**Prompt**
Go through the listing beneath and show each line containing the string "header".

**Supplied material**
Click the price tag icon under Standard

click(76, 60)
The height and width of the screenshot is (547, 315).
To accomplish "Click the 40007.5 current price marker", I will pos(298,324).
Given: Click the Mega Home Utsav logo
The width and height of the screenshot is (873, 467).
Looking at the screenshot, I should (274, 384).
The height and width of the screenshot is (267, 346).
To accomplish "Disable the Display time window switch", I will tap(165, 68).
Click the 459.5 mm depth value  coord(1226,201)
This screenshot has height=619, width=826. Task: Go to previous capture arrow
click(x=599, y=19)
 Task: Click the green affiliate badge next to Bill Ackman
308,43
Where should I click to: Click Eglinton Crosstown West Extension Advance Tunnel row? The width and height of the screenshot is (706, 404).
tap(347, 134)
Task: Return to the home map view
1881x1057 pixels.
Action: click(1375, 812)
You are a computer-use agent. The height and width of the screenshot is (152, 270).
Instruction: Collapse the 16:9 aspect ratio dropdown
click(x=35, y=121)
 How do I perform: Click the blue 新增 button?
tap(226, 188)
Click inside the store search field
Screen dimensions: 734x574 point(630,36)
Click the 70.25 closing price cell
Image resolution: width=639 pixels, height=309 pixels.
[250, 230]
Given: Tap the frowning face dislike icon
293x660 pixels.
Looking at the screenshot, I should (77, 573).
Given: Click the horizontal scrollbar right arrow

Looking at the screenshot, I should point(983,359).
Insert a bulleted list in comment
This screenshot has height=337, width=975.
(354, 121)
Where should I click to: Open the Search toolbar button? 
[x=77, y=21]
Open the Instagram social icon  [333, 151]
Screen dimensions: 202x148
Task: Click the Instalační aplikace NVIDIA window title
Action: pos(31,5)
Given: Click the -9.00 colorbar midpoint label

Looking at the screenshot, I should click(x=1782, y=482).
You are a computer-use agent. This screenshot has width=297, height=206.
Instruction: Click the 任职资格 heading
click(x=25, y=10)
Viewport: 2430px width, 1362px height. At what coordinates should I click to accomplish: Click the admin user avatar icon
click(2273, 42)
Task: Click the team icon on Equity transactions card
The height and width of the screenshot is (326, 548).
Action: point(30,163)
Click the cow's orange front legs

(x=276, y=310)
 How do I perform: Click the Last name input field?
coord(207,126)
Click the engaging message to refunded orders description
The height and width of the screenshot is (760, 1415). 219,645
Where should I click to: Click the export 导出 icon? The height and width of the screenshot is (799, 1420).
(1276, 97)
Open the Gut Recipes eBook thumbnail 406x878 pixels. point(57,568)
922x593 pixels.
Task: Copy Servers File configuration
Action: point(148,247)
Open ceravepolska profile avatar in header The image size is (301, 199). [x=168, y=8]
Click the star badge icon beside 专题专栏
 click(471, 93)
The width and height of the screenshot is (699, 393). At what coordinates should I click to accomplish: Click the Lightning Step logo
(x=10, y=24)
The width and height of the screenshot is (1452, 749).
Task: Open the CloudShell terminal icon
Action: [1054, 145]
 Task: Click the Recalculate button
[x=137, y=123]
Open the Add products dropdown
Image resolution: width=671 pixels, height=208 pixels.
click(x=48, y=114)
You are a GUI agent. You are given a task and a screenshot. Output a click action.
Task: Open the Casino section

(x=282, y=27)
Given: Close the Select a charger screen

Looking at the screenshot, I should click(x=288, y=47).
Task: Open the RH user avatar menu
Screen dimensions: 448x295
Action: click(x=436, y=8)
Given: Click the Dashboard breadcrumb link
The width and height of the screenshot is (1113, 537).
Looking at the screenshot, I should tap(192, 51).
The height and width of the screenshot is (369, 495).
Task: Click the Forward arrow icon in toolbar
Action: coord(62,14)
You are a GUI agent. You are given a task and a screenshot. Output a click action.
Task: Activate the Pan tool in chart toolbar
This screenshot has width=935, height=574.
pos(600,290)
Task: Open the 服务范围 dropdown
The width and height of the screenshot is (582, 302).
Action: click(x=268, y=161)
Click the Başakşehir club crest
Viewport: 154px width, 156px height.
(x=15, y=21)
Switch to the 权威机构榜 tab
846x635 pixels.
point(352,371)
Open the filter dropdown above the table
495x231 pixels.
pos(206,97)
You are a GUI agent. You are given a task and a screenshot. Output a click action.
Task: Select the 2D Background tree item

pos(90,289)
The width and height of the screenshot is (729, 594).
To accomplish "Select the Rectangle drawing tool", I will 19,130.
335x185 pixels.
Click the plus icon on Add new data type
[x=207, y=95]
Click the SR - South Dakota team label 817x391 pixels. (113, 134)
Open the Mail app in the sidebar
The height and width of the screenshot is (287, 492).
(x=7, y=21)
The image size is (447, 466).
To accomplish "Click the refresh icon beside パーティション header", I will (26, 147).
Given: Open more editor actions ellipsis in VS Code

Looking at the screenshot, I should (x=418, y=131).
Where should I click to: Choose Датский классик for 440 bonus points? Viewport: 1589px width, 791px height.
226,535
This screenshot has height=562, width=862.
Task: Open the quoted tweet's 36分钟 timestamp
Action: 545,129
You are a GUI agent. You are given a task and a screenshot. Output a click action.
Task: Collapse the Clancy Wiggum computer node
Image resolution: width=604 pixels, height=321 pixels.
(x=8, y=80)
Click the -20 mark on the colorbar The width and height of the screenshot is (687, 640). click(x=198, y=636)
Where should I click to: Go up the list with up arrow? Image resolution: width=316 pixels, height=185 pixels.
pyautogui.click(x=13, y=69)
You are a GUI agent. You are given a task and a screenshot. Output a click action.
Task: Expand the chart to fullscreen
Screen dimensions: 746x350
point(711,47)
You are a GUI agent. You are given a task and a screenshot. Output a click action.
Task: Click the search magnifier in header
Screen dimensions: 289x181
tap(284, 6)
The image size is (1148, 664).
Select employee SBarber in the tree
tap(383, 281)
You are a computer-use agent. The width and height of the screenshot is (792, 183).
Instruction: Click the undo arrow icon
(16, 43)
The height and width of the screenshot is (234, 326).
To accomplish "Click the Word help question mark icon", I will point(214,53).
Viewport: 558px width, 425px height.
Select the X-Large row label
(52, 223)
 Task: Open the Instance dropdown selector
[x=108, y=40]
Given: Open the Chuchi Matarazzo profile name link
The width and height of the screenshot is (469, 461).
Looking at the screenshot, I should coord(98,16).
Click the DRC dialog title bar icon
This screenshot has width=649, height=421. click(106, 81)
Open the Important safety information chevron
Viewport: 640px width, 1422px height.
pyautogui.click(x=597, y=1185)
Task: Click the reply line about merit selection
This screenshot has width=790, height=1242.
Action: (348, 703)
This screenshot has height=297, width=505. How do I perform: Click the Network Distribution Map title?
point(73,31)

**Response below**
Open ceravepolska profile avatar in header The image size is (301, 199). [x=168, y=8]
To accomplish "Click the refresh icon beside パーティション header", I will (26, 147).
Task: Click the search magnifier in header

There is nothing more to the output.